Function Analysis Of AtPLC1 And AtPLC6 Regulates Pollen Development And Pollen Tube Tip Growth In Arabidopsis Thaliana

Pollen development involves complex developmental control of gene expression by the haploid genome. Phosphoinositide-specific phospholipase C is a key role in the phosphoinositide signaling transduction pathway.It results in the generation of two intracellular messengers, diacylglycerol(DAG) and inositol 1,4,5-trisphosphate [Ins(1,4,5)P3] by hydrolyzing phosphatidylinositol 4,5-bisphosphate [PtdIns(4,5)P2]. These two messenger substance play crucial role in extracelluar stimuli and mediating various physiological processes.Here, we adopted a reverse genetics approach to investigate the function of AtPLC1 and AtPLC6 the Arabidopsis thaliana encoding AtPLC gene.In this study,P1 and P6,two mutants from SALK library were characterized. P1 was the AtPLC1 heterozygous line and P6 was AtPLC6 knock-out line. We attempted to isolate Arabidopsis plants that do not express the AtPLC1 gene, but could not recover homozygous mutant plants.
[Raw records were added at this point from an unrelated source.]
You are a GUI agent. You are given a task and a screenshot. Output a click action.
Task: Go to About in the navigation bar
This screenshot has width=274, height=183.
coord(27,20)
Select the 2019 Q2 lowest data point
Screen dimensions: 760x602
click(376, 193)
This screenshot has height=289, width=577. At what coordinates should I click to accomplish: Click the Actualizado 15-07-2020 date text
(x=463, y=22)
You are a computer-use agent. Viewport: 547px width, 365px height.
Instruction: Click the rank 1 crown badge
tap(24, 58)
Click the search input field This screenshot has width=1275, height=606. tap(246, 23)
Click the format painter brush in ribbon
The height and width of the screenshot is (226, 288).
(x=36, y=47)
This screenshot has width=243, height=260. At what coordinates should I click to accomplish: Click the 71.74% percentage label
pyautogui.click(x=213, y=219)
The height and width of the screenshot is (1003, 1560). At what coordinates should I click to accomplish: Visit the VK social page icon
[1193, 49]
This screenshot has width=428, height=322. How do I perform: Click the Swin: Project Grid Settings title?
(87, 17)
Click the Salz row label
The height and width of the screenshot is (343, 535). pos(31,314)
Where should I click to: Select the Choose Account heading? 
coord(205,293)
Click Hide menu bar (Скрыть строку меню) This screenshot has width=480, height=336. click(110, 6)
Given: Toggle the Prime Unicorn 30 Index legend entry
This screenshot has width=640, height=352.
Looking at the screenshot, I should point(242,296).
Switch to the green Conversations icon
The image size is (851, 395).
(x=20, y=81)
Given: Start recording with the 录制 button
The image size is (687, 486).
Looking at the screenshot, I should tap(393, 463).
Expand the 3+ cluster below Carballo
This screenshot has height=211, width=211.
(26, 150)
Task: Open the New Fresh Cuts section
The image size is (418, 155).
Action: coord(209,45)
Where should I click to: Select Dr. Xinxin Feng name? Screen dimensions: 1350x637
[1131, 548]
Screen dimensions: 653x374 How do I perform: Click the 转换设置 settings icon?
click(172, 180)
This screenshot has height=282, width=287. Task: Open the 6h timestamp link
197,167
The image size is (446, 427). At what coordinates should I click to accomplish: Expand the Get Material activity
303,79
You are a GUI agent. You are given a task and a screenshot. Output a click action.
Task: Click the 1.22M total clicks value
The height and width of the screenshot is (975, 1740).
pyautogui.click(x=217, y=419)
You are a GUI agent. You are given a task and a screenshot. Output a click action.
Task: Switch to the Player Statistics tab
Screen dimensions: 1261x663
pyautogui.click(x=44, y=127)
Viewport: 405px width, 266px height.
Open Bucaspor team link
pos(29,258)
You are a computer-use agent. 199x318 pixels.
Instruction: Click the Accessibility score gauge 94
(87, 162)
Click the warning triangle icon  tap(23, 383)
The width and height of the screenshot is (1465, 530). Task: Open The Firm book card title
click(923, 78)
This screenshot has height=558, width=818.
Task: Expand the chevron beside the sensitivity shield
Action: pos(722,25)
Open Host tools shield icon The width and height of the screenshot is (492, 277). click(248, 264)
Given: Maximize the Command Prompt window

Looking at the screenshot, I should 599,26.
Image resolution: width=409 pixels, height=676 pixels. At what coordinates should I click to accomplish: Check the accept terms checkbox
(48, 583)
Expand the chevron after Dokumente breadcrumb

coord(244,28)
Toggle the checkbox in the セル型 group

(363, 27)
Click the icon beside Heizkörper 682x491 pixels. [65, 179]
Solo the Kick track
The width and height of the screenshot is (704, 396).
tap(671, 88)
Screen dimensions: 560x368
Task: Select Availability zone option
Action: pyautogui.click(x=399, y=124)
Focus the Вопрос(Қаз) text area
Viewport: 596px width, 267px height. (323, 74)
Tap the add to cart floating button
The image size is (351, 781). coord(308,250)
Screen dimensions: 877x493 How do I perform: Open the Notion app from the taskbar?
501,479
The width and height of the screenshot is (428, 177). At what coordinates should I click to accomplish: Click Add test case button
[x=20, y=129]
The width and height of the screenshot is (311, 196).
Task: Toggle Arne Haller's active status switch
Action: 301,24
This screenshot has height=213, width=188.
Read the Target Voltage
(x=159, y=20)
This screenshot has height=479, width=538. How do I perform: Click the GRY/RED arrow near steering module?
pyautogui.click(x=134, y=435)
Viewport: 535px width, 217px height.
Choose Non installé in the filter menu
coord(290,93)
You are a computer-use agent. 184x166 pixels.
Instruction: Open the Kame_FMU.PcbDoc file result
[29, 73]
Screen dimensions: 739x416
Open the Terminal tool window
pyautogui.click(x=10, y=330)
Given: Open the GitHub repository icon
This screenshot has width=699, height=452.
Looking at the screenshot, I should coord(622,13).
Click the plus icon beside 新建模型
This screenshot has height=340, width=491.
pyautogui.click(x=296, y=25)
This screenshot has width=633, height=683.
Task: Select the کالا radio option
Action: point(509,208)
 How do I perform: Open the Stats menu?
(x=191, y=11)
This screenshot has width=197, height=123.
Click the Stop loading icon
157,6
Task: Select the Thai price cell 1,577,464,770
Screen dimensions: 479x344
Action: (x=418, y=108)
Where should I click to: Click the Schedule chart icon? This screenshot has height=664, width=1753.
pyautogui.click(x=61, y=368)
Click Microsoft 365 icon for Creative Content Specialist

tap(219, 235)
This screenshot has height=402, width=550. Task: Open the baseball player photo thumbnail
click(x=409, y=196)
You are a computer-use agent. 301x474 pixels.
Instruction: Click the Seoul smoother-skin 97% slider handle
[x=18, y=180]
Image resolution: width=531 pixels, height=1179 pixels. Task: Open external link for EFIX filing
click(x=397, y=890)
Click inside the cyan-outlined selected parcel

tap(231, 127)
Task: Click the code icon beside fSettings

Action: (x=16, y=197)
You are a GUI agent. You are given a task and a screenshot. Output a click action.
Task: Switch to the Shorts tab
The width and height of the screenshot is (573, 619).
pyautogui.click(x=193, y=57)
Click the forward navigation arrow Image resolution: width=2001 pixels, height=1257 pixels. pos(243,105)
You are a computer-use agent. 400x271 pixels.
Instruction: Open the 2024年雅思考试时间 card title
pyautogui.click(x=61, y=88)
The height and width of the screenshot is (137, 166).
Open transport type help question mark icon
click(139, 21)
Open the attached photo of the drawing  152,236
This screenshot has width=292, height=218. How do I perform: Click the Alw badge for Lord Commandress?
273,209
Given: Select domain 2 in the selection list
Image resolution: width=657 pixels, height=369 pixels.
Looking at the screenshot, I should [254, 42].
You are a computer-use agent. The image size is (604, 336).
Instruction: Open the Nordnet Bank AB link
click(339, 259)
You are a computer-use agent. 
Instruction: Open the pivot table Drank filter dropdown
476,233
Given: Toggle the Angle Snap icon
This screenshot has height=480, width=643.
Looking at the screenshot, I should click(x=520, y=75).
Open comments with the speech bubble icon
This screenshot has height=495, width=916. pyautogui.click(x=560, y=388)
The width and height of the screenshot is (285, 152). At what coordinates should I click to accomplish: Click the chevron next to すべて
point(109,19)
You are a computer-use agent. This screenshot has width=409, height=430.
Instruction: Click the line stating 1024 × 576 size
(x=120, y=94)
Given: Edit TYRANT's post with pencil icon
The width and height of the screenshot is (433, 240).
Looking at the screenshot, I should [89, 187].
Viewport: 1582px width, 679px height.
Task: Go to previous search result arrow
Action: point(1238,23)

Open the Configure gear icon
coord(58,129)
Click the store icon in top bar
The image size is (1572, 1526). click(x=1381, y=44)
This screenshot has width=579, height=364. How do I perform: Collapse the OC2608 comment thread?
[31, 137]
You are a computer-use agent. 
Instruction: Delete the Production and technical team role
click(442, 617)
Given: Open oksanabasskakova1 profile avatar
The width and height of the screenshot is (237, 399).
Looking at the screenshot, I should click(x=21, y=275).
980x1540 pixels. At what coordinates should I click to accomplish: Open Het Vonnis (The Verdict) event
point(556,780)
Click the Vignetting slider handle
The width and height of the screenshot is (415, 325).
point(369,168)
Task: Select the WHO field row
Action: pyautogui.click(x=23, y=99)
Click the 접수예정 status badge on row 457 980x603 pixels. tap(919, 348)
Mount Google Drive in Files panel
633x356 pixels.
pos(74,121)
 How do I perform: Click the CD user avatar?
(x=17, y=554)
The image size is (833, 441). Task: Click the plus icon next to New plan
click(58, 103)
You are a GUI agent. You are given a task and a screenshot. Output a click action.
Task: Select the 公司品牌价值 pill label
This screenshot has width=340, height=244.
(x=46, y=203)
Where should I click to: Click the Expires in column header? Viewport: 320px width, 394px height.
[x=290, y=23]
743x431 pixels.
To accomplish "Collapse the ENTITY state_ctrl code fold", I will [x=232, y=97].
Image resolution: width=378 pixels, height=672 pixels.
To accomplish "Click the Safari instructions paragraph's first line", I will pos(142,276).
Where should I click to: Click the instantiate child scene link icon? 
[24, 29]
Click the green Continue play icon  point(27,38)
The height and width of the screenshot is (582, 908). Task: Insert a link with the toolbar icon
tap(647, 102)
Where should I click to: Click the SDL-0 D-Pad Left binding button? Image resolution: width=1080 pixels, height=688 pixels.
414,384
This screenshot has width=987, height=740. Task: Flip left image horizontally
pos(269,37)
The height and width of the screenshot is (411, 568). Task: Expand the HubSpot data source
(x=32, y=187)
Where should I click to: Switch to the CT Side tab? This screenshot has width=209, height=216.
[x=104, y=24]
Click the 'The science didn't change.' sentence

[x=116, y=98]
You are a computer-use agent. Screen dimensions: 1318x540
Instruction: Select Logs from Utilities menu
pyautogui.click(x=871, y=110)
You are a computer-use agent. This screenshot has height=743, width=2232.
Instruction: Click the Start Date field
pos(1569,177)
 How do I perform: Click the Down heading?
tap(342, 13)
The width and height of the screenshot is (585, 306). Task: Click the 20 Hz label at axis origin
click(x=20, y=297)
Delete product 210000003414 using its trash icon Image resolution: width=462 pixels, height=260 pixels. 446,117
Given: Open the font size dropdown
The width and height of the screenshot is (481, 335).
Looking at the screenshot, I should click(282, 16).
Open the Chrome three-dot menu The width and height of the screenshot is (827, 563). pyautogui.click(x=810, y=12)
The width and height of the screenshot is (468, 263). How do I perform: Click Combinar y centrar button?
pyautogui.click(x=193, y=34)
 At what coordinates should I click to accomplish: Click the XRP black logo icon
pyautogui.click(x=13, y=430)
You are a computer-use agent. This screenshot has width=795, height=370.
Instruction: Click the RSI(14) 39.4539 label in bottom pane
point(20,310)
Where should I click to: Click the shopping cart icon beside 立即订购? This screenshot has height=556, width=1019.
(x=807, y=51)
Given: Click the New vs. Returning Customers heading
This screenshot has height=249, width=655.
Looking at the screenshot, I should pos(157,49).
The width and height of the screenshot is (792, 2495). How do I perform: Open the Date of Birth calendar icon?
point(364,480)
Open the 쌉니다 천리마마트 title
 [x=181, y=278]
Expression patterns of two genes in different organs by GUS stining.The progeny of P1 heterozygous plants,harboring a T-DNA insertion, showed a segregation ratio of 1:0.38:0 for Wild-type,heterozygous and homozygous mutant plants,indicating a gametophytic defect. Genetic transmission analysis showed that the abnormal segregation ratio was due to failure to transmit the mutant allele through the male gametophyte. Microscopic observation revealed that higher proportions of pollen grains in heterozygous plants than wild type were lack, or showed reduced number of nuclei.Indicating that AtPLC1 is essential for the pollen development. Pollen polarity were impaired in homozygous mutant plants lacking AtPLC6 transcript, pollen of P6 was triggered tip branching events. These results demonstrated that AtPLC6 may modulated polar tip growth of pollen tubes.The phosphoinositide pathway and inositol-1,4,5-trisphosphate (InsP3) are implicated in plant responses to stress,we also treated the overexpress mutant P1-1,P1-2,P6-1 and P6-2 by ABA, NaCl,glucose and sugar. The results demonstrated that the germination rate of P1-1 and P1-2 in ABA treatment was significantly depressed. However the germination rate P6-1 and P6-2 was nearly Col. The germination rate of P1-1 and P1-2 in glucose and sugar treatment was faster then Col,but the results was not significant. The germination rate of P1-1 and P1-2 in NaCl treatment was near Col. These results demonstrate that AtPLC1 may involved in the response of ABA and the osmosis response.